**YOUR OBJECTIVE**
The entries below contain a line with "This screenshot has height=1099, width=1092." and a line with "Task: Tap the blue". Quote exactly those two lines and all lines between them.

Segment Open

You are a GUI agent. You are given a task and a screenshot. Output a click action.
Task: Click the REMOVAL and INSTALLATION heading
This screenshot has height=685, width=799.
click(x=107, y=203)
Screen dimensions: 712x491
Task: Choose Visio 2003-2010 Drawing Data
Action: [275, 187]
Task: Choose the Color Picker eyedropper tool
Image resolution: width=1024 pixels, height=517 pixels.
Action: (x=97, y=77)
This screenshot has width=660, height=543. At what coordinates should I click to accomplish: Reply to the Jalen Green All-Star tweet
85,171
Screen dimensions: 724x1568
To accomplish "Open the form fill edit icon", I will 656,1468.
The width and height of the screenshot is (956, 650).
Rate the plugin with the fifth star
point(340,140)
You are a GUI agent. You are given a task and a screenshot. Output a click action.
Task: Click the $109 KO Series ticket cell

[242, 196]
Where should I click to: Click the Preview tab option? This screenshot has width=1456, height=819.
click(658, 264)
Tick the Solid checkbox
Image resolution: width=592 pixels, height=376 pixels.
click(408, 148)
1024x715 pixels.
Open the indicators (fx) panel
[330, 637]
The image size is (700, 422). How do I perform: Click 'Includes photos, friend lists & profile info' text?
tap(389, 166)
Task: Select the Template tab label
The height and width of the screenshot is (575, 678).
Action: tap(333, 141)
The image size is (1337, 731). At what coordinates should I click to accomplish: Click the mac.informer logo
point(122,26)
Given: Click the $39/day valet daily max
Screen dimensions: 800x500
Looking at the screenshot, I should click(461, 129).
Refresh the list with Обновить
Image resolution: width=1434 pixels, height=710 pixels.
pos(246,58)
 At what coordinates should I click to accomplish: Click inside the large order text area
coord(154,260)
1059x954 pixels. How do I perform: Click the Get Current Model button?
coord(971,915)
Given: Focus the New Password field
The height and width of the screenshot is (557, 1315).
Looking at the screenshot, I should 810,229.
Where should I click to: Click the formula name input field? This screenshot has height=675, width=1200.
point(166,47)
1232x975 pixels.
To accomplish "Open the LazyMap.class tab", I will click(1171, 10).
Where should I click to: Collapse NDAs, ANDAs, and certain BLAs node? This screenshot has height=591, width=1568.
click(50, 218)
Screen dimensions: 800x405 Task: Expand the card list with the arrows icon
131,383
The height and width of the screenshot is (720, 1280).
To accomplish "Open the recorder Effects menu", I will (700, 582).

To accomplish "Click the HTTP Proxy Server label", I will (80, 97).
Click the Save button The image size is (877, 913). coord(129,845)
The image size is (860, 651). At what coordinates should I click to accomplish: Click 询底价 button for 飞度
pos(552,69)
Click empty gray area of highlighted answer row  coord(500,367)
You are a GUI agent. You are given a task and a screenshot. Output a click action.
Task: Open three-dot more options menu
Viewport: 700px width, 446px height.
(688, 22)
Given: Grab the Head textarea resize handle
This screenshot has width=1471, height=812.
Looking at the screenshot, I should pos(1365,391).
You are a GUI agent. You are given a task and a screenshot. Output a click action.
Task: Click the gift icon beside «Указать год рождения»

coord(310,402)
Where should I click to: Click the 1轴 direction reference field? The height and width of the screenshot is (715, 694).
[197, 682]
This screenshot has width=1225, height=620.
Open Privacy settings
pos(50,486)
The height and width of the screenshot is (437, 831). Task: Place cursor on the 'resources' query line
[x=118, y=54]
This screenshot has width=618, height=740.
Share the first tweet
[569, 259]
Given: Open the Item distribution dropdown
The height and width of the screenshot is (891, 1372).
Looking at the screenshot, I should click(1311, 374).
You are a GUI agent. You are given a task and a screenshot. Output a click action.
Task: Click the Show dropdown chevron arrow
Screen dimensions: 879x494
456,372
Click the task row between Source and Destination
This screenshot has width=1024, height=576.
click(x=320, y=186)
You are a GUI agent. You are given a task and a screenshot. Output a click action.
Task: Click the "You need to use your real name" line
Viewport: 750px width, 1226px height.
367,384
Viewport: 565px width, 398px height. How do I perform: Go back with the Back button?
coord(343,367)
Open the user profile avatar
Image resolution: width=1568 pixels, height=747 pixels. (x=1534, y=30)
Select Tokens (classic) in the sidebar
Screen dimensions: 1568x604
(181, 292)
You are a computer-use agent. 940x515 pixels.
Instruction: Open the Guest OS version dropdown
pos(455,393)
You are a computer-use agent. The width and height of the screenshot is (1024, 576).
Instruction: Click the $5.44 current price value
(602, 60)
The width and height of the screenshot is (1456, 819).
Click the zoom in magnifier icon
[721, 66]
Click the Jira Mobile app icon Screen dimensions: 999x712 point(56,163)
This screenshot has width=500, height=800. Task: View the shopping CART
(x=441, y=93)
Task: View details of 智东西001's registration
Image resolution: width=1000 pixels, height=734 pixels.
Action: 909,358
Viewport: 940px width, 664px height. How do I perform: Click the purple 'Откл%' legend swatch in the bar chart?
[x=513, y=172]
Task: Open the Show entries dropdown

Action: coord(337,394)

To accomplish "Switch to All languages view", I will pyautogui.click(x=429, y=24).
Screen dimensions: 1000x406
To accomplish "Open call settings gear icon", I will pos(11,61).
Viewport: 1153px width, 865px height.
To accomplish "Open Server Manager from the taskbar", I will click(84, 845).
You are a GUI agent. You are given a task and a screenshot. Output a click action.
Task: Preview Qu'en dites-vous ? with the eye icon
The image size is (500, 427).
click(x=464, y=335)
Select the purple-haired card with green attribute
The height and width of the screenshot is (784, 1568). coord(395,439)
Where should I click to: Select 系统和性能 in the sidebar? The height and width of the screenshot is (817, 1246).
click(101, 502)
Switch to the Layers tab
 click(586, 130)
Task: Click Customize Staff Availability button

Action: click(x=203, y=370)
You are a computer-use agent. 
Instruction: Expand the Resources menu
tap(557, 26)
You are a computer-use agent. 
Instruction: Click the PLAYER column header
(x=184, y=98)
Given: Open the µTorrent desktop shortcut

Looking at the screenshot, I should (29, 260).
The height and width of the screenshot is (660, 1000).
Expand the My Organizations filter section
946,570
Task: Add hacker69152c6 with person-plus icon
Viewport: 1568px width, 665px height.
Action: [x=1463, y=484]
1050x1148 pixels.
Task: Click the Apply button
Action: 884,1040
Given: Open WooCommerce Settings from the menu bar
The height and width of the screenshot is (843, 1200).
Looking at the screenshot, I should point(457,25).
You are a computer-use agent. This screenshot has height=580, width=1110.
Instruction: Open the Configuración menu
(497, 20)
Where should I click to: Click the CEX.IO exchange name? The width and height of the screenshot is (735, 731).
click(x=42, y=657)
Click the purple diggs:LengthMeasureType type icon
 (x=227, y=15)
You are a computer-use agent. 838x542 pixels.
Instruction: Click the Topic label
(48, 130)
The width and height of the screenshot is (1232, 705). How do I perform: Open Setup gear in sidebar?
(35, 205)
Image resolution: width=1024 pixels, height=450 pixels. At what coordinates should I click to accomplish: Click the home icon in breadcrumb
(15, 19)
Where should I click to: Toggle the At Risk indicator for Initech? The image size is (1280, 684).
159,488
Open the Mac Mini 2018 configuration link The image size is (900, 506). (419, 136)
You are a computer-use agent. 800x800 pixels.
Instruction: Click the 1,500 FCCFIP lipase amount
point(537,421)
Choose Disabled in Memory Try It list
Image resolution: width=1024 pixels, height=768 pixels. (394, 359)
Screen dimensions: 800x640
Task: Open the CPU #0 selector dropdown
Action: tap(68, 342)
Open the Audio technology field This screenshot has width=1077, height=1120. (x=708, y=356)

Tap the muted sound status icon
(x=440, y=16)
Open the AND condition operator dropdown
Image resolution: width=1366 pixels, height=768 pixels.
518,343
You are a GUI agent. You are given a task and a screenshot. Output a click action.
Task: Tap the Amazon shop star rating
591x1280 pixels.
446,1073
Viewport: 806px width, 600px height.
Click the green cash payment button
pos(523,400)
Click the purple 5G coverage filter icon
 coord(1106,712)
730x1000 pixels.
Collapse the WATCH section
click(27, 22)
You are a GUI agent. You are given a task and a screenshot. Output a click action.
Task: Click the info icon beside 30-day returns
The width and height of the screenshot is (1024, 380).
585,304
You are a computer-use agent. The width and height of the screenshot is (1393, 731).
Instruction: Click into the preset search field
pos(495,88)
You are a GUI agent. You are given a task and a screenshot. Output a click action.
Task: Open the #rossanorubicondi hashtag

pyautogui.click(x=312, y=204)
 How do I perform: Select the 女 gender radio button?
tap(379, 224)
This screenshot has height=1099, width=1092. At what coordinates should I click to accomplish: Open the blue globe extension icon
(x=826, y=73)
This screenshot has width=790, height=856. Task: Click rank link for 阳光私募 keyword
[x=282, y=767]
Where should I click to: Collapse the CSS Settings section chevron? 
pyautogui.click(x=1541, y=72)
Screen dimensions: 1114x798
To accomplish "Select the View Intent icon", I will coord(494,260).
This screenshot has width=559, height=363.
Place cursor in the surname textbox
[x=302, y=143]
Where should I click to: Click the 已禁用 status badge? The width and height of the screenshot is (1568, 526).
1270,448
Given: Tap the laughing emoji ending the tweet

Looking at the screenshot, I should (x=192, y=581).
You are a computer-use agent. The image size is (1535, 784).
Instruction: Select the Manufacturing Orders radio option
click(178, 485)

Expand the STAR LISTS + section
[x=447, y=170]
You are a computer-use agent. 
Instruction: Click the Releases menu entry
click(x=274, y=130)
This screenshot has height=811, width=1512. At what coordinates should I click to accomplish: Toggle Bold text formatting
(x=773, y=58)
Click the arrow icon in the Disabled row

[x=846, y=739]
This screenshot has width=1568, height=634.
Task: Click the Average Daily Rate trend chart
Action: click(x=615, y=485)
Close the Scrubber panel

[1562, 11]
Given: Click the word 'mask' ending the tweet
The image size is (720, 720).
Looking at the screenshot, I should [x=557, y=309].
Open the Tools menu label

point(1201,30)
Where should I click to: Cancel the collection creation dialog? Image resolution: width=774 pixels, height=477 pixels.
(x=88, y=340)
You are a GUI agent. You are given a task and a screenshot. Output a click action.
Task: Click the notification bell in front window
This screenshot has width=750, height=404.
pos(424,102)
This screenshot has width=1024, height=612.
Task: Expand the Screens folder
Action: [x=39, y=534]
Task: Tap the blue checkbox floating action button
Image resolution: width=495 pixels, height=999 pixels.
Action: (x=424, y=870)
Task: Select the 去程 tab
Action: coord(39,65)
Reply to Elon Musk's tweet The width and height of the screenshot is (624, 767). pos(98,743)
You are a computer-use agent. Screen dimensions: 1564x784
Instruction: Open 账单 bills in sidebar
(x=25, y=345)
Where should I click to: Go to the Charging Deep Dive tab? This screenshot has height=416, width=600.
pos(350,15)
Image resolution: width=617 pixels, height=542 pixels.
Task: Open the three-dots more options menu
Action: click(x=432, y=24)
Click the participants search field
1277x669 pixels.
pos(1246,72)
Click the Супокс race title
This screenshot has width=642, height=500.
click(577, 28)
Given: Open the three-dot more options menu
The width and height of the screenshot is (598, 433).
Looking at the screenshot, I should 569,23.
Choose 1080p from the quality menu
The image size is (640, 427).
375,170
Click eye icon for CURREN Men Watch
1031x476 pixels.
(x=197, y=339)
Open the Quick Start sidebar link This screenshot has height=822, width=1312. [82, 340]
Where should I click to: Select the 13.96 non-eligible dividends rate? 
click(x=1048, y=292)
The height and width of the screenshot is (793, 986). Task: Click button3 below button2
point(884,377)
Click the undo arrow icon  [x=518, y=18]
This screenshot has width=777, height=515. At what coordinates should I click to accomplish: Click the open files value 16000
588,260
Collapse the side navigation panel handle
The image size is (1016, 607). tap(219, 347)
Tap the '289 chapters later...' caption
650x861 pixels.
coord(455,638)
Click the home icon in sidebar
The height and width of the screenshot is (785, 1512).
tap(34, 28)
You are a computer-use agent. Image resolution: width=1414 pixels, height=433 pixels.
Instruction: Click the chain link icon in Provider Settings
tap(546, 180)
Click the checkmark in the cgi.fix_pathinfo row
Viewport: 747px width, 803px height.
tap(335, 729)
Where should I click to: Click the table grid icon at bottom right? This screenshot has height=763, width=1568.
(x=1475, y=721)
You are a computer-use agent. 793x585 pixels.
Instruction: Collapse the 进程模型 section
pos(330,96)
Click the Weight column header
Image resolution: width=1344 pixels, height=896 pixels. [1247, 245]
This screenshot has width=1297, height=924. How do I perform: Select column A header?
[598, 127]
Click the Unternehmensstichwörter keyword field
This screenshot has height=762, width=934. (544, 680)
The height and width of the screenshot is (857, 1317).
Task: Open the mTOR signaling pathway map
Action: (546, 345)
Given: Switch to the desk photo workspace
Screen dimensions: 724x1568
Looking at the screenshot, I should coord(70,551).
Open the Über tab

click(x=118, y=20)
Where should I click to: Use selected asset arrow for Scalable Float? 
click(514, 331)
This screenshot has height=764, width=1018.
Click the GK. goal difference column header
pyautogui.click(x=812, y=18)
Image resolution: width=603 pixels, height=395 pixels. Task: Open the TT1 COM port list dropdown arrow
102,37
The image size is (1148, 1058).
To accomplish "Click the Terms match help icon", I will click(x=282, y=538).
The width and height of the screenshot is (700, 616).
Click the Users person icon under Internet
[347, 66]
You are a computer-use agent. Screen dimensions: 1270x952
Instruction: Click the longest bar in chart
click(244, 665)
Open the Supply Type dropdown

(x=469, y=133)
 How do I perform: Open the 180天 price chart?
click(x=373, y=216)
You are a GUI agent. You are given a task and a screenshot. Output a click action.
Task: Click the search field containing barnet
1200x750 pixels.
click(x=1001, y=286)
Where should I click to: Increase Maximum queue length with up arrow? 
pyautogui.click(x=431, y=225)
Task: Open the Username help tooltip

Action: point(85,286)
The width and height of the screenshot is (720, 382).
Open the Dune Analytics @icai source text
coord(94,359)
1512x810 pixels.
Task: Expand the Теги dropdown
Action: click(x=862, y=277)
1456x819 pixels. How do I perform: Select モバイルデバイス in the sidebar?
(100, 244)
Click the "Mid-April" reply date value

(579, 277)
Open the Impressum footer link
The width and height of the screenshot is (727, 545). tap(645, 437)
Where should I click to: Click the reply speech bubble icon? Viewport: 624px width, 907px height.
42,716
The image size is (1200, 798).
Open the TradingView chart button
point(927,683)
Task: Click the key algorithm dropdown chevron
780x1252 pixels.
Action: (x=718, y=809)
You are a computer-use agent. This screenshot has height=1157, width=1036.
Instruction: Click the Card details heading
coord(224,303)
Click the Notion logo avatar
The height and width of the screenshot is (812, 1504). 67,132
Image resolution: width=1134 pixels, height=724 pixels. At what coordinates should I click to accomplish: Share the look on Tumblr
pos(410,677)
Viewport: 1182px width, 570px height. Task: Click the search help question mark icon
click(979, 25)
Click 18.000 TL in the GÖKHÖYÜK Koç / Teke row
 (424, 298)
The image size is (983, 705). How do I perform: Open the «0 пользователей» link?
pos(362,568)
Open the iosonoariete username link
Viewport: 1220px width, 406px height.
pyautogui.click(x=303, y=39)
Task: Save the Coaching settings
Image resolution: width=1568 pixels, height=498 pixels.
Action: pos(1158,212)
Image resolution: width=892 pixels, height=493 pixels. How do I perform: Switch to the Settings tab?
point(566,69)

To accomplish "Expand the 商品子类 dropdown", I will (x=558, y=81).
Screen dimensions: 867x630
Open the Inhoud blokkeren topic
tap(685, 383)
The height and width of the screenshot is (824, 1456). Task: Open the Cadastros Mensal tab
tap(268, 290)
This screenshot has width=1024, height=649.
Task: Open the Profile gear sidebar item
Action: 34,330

Segment Closed

**RESULT OF THE TASK**
This screenshot has height=1099, width=1092. At what coordinates should I click to accomplish: Open the blue globe extension icon
(x=826, y=73)
This screenshot has width=790, height=856. Task: Click rank link for 阳光私募 keyword
[x=282, y=767]
Where should I click to: Collapse the CSS Settings section chevron? 
pyautogui.click(x=1541, y=72)
Screen dimensions: 1114x798
To accomplish "Select the View Intent icon", I will coord(494,260).
This screenshot has width=559, height=363.
Place cursor in the surname textbox
[x=302, y=143]
Where should I click to: Click the 已禁用 status badge? The width and height of the screenshot is (1568, 526).
1270,448
Given: Tap the laughing emoji ending the tweet

Looking at the screenshot, I should (x=192, y=581).
You are a computer-use agent. The image size is (1535, 784).
Instruction: Select the Manufacturing Orders radio option
click(178, 485)

Expand the STAR LISTS + section
[x=447, y=170]
You are a computer-use agent. 
Instruction: Click the Releases menu entry
click(x=274, y=130)
This screenshot has height=811, width=1512. At what coordinates should I click to accomplish: Toggle Bold text formatting
(x=773, y=58)
Click the arrow icon in the Disabled row

[x=846, y=739]
This screenshot has width=1568, height=634.
Task: Click the Average Daily Rate trend chart
Action: click(x=615, y=485)
Close the Scrubber panel

[1562, 11]
Given: Click the word 'mask' ending the tweet
The image size is (720, 720).
Looking at the screenshot, I should [x=557, y=309].
Open the Tools menu label

point(1201,30)
Where should I click to: Cancel the collection creation dialog? Image resolution: width=774 pixels, height=477 pixels.
(x=88, y=340)
You are a GUI agent. You are given a task and a screenshot. Output a click action.
Task: Click the notification bell in front window
This screenshot has width=750, height=404.
pos(424,102)
This screenshot has width=1024, height=612.
Task: Expand the Screens folder
Action: [x=39, y=534]
Task: Tap the blue checkbox floating action button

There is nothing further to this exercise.